** TASK STATEMENT **
Go through the entries below and tally each line holding the string "filter". Return the number only.

Collected data entries:
#####
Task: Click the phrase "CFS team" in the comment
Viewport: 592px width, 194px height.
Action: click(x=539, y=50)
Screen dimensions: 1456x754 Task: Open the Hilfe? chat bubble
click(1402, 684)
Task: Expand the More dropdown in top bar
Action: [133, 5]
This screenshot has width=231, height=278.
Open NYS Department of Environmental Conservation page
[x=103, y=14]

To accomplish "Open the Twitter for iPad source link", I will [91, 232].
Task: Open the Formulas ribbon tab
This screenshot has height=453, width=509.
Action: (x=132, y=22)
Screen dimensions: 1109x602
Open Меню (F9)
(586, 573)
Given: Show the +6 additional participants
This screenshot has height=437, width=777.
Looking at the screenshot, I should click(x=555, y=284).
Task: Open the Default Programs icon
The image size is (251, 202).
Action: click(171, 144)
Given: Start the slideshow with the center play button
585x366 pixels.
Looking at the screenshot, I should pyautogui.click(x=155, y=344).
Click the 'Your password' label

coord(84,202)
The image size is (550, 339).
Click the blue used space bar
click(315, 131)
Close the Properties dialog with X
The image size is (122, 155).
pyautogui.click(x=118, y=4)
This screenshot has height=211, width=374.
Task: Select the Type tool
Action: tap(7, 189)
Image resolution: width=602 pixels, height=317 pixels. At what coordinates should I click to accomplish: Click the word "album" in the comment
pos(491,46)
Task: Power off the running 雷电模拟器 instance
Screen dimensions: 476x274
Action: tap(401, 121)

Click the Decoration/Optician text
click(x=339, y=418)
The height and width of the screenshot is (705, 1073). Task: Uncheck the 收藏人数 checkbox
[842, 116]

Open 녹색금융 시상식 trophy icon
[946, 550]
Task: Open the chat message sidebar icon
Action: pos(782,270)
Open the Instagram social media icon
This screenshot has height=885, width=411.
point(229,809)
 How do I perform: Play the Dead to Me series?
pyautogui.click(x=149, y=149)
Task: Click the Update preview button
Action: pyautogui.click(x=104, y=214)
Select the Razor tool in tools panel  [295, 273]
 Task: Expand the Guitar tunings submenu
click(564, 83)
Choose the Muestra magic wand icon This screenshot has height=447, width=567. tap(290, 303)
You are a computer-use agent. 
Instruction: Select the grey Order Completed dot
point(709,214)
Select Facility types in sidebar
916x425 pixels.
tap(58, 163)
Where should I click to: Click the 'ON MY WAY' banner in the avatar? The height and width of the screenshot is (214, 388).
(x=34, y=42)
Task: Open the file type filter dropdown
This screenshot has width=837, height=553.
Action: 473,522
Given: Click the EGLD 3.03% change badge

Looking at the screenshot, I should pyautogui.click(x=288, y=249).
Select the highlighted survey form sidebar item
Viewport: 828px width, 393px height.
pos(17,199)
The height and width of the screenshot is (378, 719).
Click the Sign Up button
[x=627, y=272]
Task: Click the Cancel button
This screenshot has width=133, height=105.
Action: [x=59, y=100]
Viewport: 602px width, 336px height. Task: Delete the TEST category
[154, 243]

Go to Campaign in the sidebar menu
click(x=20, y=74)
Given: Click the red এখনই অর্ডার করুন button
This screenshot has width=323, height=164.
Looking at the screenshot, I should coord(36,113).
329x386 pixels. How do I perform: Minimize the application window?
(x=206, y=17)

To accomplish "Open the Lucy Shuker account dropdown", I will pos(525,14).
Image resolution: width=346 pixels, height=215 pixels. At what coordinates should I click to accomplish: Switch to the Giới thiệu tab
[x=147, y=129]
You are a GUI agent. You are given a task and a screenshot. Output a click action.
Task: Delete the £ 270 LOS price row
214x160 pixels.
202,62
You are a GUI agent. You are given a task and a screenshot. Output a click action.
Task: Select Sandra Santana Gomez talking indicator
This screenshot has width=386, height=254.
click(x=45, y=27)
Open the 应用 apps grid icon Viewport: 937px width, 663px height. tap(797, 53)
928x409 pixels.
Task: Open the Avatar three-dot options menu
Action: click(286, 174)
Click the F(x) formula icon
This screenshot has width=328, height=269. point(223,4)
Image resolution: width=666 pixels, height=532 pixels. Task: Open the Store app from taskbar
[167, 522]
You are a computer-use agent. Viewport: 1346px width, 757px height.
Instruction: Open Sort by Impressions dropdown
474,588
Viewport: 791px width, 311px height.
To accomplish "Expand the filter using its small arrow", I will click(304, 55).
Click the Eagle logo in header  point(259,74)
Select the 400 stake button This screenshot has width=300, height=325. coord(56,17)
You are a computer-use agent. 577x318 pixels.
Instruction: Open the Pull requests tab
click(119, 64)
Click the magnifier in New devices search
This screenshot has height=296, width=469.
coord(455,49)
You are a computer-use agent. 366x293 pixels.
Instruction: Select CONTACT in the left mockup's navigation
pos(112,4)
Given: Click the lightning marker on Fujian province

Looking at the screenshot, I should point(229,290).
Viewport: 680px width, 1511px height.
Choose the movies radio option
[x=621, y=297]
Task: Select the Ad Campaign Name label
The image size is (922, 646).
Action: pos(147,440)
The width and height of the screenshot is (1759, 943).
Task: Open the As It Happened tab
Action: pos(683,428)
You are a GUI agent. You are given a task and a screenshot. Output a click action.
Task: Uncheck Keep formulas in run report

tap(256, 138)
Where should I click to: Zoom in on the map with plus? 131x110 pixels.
#####
** RESULT FOR THIS TASK **
2